#### Exercise brief:
Copy out, word for word, the rows from the line with "Describe the element at coordinates (64, 218)" to the line with "x-axis-title: Day is", including both of those lines.

•••••

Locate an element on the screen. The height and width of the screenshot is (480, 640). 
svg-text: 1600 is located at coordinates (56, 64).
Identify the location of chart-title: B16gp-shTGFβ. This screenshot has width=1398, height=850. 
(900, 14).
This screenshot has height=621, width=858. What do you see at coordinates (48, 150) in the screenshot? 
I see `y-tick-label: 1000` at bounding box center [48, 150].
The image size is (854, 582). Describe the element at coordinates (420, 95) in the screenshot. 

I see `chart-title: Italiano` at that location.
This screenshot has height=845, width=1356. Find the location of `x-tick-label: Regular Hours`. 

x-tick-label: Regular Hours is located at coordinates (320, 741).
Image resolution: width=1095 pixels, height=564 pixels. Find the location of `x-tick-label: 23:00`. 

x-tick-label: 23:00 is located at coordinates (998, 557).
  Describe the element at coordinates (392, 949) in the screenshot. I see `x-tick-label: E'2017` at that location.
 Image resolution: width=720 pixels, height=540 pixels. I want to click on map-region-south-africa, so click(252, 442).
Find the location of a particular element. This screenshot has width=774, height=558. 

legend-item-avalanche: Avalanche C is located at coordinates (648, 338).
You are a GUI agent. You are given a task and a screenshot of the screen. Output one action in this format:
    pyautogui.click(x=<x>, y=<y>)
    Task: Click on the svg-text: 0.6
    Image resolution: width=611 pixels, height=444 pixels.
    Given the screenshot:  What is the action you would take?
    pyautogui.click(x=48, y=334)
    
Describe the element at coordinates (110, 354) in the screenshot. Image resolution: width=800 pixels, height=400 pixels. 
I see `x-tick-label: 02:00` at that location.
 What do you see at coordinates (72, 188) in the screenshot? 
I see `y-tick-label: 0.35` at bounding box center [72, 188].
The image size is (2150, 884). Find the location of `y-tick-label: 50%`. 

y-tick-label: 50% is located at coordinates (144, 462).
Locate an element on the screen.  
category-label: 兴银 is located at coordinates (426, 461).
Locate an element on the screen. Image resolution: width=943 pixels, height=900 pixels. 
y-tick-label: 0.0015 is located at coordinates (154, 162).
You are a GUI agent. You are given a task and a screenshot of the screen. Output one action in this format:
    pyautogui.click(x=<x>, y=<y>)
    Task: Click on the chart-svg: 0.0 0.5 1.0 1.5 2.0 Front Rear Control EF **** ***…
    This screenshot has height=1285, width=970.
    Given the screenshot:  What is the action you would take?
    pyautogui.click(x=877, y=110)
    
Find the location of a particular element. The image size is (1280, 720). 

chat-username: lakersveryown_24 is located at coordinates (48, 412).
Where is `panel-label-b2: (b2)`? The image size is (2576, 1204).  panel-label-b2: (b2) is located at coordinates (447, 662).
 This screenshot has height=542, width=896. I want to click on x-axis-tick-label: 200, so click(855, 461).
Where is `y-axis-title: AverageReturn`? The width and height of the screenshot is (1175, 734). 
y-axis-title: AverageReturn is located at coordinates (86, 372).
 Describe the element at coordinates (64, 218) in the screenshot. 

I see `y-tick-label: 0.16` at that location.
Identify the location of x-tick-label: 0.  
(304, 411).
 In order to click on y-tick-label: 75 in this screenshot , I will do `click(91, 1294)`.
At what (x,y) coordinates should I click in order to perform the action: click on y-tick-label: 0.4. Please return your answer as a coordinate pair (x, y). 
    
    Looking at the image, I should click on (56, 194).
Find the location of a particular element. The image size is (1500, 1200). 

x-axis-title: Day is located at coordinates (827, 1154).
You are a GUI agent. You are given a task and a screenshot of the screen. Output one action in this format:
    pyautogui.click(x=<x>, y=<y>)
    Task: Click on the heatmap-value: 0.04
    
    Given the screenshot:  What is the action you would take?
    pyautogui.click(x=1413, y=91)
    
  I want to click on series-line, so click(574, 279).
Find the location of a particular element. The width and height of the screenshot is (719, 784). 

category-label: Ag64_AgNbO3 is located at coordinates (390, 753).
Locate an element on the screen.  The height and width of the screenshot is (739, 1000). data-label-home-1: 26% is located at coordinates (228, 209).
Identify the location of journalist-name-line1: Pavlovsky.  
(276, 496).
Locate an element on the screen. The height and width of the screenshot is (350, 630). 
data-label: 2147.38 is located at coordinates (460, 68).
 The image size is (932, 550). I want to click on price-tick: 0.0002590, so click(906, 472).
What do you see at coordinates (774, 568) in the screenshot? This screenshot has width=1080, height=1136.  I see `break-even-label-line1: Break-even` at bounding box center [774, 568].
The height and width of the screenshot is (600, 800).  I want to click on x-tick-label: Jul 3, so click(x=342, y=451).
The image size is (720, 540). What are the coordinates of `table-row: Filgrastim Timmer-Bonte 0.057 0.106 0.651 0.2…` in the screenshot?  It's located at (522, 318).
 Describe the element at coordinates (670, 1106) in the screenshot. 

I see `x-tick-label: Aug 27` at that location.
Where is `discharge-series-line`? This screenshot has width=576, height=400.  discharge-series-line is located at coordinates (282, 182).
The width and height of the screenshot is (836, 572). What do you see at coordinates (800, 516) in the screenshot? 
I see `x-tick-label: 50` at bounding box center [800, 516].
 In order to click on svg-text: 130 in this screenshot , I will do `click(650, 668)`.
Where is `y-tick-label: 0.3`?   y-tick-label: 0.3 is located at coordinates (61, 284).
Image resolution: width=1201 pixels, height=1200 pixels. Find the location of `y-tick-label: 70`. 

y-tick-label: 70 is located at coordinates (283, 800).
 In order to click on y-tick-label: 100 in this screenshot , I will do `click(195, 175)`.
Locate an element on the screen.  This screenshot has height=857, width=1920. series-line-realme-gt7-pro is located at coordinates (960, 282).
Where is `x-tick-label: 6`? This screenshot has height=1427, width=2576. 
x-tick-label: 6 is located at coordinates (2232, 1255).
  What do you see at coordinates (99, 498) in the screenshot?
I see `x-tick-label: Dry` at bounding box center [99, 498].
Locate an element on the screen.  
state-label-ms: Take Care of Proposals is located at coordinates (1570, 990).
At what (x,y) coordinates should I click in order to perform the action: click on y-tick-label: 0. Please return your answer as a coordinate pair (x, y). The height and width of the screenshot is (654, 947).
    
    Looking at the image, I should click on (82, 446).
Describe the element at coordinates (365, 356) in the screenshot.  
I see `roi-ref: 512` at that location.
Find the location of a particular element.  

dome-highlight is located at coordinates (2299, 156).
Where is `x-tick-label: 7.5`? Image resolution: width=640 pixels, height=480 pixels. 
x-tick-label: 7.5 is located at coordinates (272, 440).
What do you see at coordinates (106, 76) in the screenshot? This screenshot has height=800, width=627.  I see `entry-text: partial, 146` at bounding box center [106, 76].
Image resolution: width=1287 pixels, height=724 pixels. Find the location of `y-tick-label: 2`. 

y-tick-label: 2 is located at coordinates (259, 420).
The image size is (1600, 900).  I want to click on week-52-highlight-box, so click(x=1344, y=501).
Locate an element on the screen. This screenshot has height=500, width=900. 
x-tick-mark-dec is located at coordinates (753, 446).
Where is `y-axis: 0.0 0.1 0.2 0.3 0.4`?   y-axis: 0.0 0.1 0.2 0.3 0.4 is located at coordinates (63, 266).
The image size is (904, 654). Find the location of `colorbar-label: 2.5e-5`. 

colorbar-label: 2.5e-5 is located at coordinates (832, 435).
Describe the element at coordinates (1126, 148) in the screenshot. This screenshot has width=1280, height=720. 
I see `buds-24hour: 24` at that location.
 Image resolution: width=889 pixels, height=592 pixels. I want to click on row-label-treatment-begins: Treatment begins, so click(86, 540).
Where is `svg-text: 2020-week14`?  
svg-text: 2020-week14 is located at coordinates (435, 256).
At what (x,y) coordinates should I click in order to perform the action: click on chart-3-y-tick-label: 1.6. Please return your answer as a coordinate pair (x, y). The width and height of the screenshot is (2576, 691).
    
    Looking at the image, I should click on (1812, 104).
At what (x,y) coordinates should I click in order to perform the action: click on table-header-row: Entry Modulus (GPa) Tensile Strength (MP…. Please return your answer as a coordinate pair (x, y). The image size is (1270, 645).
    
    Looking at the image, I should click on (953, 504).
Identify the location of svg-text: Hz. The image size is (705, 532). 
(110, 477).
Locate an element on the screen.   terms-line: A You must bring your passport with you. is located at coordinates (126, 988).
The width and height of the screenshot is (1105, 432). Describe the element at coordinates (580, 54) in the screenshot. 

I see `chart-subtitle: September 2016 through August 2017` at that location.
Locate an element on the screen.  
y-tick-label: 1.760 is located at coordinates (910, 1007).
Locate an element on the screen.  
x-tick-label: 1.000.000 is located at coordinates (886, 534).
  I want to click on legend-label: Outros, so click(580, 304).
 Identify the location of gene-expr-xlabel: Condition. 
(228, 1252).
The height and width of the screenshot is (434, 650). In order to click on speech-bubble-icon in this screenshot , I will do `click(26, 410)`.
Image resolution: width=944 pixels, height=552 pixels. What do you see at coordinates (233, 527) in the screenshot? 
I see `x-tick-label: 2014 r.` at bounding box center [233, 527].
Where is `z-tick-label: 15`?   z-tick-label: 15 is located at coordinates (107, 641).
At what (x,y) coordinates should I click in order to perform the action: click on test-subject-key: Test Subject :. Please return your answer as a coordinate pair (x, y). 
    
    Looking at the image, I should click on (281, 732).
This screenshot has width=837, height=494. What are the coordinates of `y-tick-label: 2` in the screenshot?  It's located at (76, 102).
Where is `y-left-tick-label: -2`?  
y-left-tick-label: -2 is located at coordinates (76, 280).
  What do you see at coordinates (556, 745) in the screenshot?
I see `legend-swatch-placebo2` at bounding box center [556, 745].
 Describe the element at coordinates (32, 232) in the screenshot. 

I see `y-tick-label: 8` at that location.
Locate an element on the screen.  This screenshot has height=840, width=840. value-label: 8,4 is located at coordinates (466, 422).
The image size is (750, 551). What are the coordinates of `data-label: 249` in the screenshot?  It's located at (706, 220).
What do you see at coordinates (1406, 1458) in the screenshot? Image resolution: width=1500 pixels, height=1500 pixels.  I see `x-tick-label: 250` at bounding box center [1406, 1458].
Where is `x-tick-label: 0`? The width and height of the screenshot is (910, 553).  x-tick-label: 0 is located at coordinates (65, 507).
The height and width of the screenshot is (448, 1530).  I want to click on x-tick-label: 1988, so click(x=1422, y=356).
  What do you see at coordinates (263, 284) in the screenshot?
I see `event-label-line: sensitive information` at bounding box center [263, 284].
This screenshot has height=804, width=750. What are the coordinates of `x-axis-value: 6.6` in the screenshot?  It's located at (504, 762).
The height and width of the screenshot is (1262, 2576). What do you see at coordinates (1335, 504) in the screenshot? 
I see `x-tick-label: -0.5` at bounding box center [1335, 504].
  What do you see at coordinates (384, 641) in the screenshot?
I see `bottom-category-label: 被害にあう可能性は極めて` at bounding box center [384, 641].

•••••

#### Written answer:
 Describe the element at coordinates (64, 218) in the screenshot. 

I see `y-tick-label: 0.16` at that location.
Identify the location of x-tick-label: 0.  
(304, 411).
 In order to click on y-tick-label: 75 in this screenshot , I will do `click(91, 1294)`.
At what (x,y) coordinates should I click in order to perform the action: click on y-tick-label: 0.4. Please return your answer as a coordinate pair (x, y). 
    
    Looking at the image, I should click on (56, 194).
Find the location of a particular element. The image size is (1500, 1200). 

x-axis-title: Day is located at coordinates (827, 1154).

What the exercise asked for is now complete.